The NZD/CHF pair is neither a major, nor a commodity pair. Since the NZD is an agriculture-focused currency and the CHF a services/finance focused one, that is not surprising at all. While the CHF is a major currency, the NZD is not.
Unlike its neighbor and biggest trading partner, Australia, New Zealand has built its economy on agriculture and food exports. Being the small country/economy that it is, its currency is heavily influenced by international forex trading and the economies of its major trading partners, the US and Australia.
The New Zealand Dollar was introduced in 1967, initially pegged to the USD. Since 1985, the NZD has been floating. While it did sail some rough seas sometimes, it can generally be considered a success. Besides New Zealand, the NZD is also used by a handful of tiny island nations.
The Swiss Franc is without a doubt the currency of one of the world’s strongest and most successful economies. The combination of factors backing the CHF make it one of the most stable currencies in the world. Sitting on one of the world’s largest gold reserves, Switzerland’s economy is also heavily reliant on the services and finance sectors.

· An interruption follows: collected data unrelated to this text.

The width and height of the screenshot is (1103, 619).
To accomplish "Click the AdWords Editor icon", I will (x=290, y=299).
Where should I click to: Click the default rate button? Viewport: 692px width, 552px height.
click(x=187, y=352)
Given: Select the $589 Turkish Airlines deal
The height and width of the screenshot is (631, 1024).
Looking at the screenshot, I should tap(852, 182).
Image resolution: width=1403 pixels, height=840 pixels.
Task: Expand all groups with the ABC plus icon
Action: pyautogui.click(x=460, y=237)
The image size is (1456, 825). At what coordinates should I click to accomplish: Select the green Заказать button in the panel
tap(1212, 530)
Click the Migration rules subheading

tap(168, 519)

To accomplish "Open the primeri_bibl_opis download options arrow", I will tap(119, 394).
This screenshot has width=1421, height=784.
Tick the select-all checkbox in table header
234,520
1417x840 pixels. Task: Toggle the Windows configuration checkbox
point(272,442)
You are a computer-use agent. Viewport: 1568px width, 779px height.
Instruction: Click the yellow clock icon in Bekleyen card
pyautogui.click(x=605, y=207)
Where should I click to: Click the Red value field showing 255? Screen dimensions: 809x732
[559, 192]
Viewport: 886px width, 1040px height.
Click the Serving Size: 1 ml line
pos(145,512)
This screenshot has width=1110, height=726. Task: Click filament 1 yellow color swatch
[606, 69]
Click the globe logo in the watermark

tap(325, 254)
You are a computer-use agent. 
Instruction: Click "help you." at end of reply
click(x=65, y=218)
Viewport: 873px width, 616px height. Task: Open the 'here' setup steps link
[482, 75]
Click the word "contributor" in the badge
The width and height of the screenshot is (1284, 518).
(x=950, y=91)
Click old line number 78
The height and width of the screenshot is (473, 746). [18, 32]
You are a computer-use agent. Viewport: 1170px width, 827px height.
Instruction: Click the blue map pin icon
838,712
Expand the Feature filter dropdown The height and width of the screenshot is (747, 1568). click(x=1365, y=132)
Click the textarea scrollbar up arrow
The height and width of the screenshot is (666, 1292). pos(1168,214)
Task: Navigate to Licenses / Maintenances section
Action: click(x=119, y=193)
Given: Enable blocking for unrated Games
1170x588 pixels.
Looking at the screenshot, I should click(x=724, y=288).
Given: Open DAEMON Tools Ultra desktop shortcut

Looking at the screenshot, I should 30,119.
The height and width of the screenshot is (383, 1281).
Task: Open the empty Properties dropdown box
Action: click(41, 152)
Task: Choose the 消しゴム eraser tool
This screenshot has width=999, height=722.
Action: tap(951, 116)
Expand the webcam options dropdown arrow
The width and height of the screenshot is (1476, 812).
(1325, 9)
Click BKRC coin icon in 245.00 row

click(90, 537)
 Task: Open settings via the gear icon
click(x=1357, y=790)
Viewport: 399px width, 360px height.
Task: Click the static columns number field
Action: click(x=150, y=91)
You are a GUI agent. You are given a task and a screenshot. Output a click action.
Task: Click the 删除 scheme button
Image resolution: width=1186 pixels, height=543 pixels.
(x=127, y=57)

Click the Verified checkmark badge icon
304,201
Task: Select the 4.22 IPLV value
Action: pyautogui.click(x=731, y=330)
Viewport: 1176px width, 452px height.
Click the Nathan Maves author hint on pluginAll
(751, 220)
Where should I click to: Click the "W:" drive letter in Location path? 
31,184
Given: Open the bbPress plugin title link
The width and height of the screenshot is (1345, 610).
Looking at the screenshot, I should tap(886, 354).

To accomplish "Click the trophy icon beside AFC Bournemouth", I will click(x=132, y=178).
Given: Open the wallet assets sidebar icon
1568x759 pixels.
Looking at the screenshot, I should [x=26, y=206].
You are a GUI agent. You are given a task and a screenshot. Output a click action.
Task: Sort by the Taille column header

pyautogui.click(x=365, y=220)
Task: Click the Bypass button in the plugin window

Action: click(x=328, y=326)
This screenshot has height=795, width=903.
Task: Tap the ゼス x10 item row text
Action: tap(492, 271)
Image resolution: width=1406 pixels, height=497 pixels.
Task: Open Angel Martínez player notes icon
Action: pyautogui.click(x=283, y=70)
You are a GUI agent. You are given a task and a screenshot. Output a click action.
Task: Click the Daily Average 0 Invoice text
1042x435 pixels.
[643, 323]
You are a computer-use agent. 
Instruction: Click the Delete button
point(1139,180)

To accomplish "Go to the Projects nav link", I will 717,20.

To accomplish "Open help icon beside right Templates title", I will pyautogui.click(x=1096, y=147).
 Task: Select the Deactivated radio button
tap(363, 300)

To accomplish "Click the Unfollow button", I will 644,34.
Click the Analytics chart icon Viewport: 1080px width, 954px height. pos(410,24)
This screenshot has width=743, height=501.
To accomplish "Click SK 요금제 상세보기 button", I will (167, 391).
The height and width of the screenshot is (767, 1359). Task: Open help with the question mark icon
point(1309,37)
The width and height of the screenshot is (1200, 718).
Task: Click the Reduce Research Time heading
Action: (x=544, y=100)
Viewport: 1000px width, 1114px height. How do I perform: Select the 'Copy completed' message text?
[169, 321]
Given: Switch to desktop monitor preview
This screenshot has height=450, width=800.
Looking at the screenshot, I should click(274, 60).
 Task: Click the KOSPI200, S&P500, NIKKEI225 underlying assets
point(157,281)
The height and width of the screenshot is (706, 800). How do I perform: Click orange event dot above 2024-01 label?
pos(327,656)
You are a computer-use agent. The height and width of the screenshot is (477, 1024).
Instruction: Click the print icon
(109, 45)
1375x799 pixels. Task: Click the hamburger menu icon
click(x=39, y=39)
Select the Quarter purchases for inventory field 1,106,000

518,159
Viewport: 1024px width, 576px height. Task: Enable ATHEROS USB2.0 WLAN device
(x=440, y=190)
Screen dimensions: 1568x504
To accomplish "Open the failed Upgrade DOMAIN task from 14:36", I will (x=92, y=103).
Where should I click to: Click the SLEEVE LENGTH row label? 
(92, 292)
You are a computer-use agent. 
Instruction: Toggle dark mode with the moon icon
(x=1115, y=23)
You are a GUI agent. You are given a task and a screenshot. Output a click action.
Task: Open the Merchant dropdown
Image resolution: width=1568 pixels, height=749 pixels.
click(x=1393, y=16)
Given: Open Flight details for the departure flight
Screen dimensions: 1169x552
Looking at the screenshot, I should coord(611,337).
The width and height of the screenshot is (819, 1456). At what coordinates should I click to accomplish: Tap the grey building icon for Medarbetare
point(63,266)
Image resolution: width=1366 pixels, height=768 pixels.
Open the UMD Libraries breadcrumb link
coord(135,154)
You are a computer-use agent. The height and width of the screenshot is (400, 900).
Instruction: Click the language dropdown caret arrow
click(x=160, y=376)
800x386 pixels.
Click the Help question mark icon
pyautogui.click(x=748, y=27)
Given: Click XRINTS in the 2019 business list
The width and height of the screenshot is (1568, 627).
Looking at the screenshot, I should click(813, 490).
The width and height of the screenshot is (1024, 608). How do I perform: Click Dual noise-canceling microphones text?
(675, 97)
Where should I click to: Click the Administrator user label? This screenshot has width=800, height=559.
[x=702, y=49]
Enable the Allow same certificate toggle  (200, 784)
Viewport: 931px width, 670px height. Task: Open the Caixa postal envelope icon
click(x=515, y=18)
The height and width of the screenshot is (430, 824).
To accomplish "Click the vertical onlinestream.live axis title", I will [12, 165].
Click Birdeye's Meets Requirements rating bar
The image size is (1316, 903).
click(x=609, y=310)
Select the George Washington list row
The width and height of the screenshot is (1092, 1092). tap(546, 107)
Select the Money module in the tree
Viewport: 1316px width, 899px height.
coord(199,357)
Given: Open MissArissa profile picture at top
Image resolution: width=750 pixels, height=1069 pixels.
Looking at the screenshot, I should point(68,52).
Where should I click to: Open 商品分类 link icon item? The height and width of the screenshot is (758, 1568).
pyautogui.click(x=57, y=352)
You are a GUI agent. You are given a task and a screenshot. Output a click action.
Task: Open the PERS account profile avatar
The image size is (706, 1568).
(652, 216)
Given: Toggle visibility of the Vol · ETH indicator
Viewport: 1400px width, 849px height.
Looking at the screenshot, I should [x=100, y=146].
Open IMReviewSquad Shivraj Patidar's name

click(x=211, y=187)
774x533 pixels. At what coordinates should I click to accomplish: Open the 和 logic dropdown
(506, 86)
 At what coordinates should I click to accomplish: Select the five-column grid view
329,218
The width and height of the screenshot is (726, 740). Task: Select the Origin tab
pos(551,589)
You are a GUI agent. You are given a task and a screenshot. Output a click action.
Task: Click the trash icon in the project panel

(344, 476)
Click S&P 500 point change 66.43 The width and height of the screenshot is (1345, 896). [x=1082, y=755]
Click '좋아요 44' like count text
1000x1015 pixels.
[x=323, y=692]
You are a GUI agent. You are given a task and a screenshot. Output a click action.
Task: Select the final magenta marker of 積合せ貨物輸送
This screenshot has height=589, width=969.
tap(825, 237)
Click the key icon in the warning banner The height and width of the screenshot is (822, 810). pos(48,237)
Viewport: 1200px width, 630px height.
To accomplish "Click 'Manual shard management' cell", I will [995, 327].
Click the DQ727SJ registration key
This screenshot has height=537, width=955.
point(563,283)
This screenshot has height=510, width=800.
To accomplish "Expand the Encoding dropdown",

Low unemployment rates and a low national deficit make the Swiss economy highly competitive and successful. Taking all the above into consideration, it is hardly surprising that the country has thus far shunned the EU and the Euro. Indeed, the Swiss aren’t keen on joining the Eurozone in the immediate future either.
The geographical distance separating the two economies is not the only factor contributing to their spectacular disparity. The industries which form the base of the two economies are also radically different.
Because the CHF is so stable, most trading opportunities on this pair arise from the price-fluctuation of agricultural products.